BRIEF: Reproduce the entire listing below exactly.

MATERIAL PROVIDED:
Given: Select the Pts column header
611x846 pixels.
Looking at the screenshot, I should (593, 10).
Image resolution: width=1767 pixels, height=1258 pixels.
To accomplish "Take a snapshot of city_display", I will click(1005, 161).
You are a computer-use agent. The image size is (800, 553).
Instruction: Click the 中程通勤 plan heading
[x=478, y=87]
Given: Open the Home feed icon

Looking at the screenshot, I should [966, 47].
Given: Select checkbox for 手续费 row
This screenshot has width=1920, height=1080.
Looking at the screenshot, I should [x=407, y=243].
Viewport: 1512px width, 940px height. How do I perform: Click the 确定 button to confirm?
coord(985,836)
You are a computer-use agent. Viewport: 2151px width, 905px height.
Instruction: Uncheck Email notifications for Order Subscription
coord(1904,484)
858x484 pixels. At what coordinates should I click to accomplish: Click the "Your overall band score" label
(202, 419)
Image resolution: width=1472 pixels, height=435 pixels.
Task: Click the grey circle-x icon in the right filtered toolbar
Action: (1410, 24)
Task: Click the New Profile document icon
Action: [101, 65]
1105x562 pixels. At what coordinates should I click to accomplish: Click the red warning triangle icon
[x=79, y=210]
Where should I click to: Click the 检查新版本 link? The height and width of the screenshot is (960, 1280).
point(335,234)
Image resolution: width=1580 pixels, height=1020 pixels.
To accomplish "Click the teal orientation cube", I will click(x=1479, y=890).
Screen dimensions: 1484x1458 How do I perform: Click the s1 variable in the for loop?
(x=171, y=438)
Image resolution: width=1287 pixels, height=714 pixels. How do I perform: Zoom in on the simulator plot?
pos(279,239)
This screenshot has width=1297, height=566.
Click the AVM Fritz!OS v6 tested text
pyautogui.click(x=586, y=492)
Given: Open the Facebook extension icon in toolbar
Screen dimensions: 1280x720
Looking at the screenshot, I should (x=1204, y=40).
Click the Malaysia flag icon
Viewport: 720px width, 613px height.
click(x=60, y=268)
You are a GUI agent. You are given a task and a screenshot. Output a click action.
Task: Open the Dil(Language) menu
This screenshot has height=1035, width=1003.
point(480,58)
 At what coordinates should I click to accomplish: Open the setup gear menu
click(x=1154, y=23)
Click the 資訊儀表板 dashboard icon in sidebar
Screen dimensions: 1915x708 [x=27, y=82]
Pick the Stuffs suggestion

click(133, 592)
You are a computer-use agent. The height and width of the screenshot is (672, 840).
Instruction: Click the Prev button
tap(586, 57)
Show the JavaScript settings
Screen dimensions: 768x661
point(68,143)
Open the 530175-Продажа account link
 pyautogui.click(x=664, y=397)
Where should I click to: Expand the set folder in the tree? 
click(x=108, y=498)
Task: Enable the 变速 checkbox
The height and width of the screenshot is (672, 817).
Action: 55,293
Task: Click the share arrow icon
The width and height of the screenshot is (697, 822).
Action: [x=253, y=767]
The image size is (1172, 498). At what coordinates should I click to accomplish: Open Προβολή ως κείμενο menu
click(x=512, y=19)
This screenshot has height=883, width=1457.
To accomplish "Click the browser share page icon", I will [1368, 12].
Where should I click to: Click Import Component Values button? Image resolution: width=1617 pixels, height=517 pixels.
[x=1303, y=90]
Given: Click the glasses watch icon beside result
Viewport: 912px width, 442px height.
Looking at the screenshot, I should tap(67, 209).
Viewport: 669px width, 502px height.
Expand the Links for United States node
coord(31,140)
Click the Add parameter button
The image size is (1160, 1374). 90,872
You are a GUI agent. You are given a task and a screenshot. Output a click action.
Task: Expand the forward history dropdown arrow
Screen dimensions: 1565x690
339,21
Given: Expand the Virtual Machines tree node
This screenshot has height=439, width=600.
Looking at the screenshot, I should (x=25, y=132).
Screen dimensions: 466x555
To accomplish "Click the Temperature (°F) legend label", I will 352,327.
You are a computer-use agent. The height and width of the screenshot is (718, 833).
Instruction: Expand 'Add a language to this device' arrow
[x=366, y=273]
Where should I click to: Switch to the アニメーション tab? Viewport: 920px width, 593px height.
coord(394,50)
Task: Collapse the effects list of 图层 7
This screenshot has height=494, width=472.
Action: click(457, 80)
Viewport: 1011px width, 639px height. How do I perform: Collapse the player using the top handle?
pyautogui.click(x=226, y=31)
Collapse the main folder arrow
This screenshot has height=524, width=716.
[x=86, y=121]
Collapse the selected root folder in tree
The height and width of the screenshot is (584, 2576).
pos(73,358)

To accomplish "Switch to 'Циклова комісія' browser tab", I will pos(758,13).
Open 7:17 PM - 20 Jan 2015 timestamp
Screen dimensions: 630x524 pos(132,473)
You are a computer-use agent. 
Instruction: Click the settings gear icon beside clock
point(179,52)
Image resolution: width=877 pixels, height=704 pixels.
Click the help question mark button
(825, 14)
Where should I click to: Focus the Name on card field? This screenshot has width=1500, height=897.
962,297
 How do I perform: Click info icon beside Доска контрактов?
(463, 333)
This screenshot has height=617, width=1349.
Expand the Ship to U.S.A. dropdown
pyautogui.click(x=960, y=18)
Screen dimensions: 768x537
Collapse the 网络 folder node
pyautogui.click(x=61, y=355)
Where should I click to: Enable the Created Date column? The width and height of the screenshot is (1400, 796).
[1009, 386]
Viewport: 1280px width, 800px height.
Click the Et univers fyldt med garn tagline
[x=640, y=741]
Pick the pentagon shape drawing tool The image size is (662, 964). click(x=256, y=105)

EXERCISE RESULT:
Given: Select the Pts column header
611x846 pixels.
Looking at the screenshot, I should (593, 10).
Image resolution: width=1767 pixels, height=1258 pixels.
To accomplish "Take a snapshot of city_display", I will click(1005, 161).
You are a computer-use agent. The image size is (800, 553).
Instruction: Click the 中程通勤 plan heading
[x=478, y=87]
Given: Open the Home feed icon

Looking at the screenshot, I should [966, 47].
Given: Select checkbox for 手续费 row
This screenshot has width=1920, height=1080.
Looking at the screenshot, I should [x=407, y=243].
Viewport: 1512px width, 940px height. How do I perform: Click the 确定 button to confirm?
coord(985,836)
You are a computer-use agent. Viewport: 2151px width, 905px height.
Instruction: Uncheck Email notifications for Order Subscription
coord(1904,484)
858x484 pixels. At what coordinates should I click to accomplish: Click the "Your overall band score" label
(202, 419)
Image resolution: width=1472 pixels, height=435 pixels.
Task: Click the grey circle-x icon in the right filtered toolbar
Action: (1410, 24)
Task: Click the New Profile document icon
Action: [101, 65]
1105x562 pixels. At what coordinates should I click to accomplish: Click the red warning triangle icon
[x=79, y=210]
Where should I click to: Click the 检查新版本 link? The height and width of the screenshot is (960, 1280).
point(335,234)
Image resolution: width=1580 pixels, height=1020 pixels.
To accomplish "Click the teal orientation cube", I will click(x=1479, y=890).
Screen dimensions: 1484x1458 How do I perform: Click the s1 variable in the for loop?
(x=171, y=438)
Image resolution: width=1287 pixels, height=714 pixels. How do I perform: Zoom in on the simulator plot?
pos(279,239)
This screenshot has width=1297, height=566.
Click the AVM Fritz!OS v6 tested text
pyautogui.click(x=586, y=492)
Given: Open the Facebook extension icon in toolbar
Screen dimensions: 1280x720
Looking at the screenshot, I should (x=1204, y=40).
Click the Malaysia flag icon
Viewport: 720px width, 613px height.
click(x=60, y=268)
You are a GUI agent. You are given a task and a screenshot. Output a click action.
Task: Open the Dil(Language) menu
This screenshot has height=1035, width=1003.
point(480,58)
 At what coordinates should I click to accomplish: Open the setup gear menu
click(x=1154, y=23)
Click the 資訊儀表板 dashboard icon in sidebar
Screen dimensions: 1915x708 [x=27, y=82]
Pick the Stuffs suggestion

click(133, 592)
You are a computer-use agent. The height and width of the screenshot is (672, 840).
Instruction: Click the Prev button
tap(586, 57)
Show the JavaScript settings
Screen dimensions: 768x661
point(68,143)
Open the 530175-Продажа account link
 pyautogui.click(x=664, y=397)
Where should I click to: Expand the set folder in the tree? 
click(x=108, y=498)
Task: Enable the 变速 checkbox
The height and width of the screenshot is (672, 817).
Action: 55,293
Task: Click the share arrow icon
The width and height of the screenshot is (697, 822).
Action: [x=253, y=767]
The image size is (1172, 498). At what coordinates should I click to accomplish: Open Προβολή ως κείμενο menu
click(x=512, y=19)
This screenshot has height=883, width=1457.
To accomplish "Click the browser share page icon", I will [1368, 12].
Where should I click to: Click Import Component Values button? Image resolution: width=1617 pixels, height=517 pixels.
[x=1303, y=90]
Given: Click the glasses watch icon beside result
Viewport: 912px width, 442px height.
Looking at the screenshot, I should tap(67, 209).
Viewport: 669px width, 502px height.
Expand the Links for United States node
coord(31,140)
Click the Add parameter button
The image size is (1160, 1374). 90,872
You are a GUI agent. You are given a task and a screenshot. Output a click action.
Task: Expand the forward history dropdown arrow
Screen dimensions: 1565x690
339,21
Given: Expand the Virtual Machines tree node
This screenshot has height=439, width=600.
Looking at the screenshot, I should (x=25, y=132).
Screen dimensions: 466x555
To accomplish "Click the Temperature (°F) legend label", I will 352,327.
You are a computer-use agent. The height and width of the screenshot is (718, 833).
Instruction: Expand 'Add a language to this device' arrow
[x=366, y=273]
Where should I click to: Switch to the アニメーション tab? Viewport: 920px width, 593px height.
coord(394,50)
Task: Collapse the effects list of 图层 7
This screenshot has height=494, width=472.
Action: click(457, 80)
Viewport: 1011px width, 639px height. How do I perform: Collapse the player using the top handle?
pyautogui.click(x=226, y=31)
Collapse the main folder arrow
This screenshot has height=524, width=716.
[x=86, y=121]
Collapse the selected root folder in tree
The height and width of the screenshot is (584, 2576).
pos(73,358)

To accomplish "Switch to 'Циклова комісія' browser tab", I will pos(758,13).
Open 7:17 PM - 20 Jan 2015 timestamp
Screen dimensions: 630x524 pos(132,473)
You are a computer-use agent. 
Instruction: Click the settings gear icon beside clock
point(179,52)
Image resolution: width=877 pixels, height=704 pixels.
Click the help question mark button
(825, 14)
Where should I click to: Focus the Name on card field? This screenshot has width=1500, height=897.
962,297
 How do I perform: Click info icon beside Доска контрактов?
(463, 333)
This screenshot has height=617, width=1349.
Expand the Ship to U.S.A. dropdown
pyautogui.click(x=960, y=18)
Screen dimensions: 768x537
Collapse the 网络 folder node
pyautogui.click(x=61, y=355)
Where should I click to: Enable the Created Date column? The width and height of the screenshot is (1400, 796).
[1009, 386]
Viewport: 1280px width, 800px height.
Click the Et univers fyldt med garn tagline
[x=640, y=741]
Pick the pentagon shape drawing tool The image size is (662, 964). click(x=256, y=105)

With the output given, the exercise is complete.